PROBLEM DETAILS => An exact copy of every entry is needed, without the pictures.

Data excerpts:
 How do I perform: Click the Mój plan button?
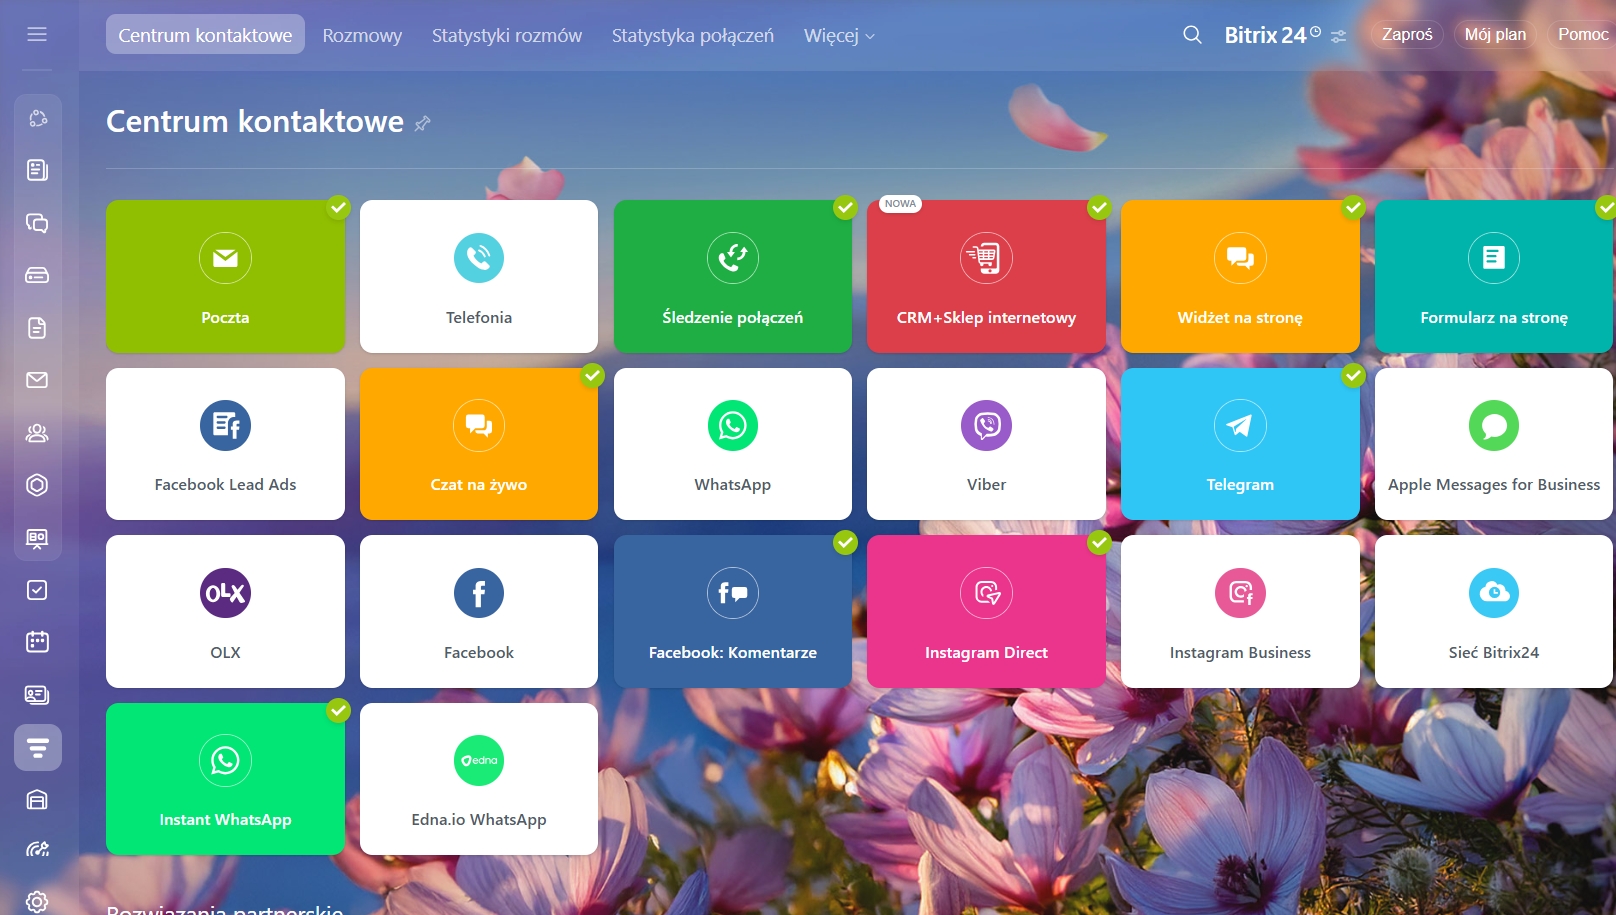click(x=1495, y=34)
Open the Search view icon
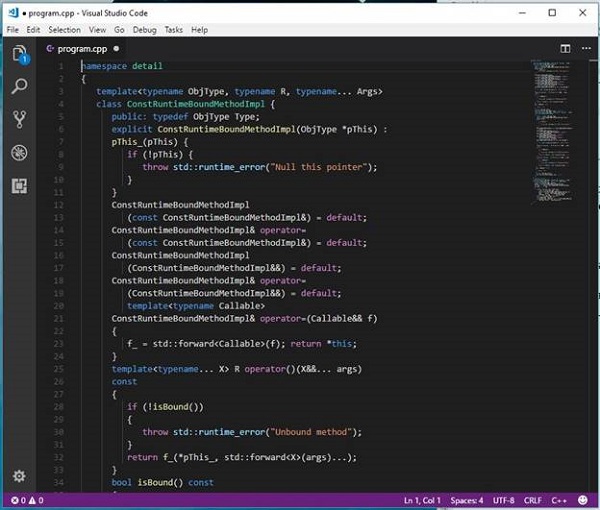The width and height of the screenshot is (600, 510). 19,87
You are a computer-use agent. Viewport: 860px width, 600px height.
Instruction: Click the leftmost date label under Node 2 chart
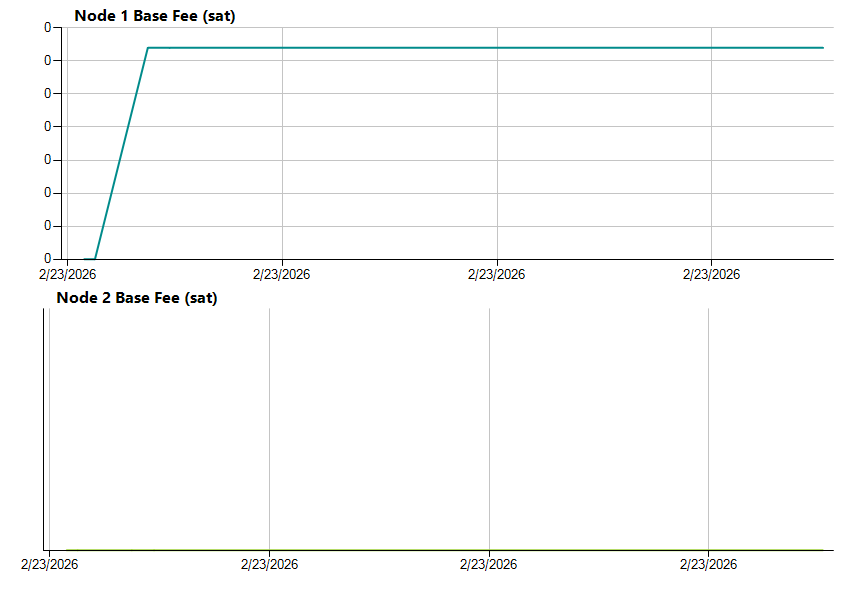pyautogui.click(x=50, y=565)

RESULT OF THE EXERCISE =>
 How do I perform: Click the Mój plan button?
click(x=1495, y=34)
Open the Search view icon
The width and height of the screenshot is (600, 510). 19,87
You are a computer-use agent. Viewport: 860px width, 600px height.
Instruction: Click the leftmost date label under Node 2 chart
pyautogui.click(x=50, y=565)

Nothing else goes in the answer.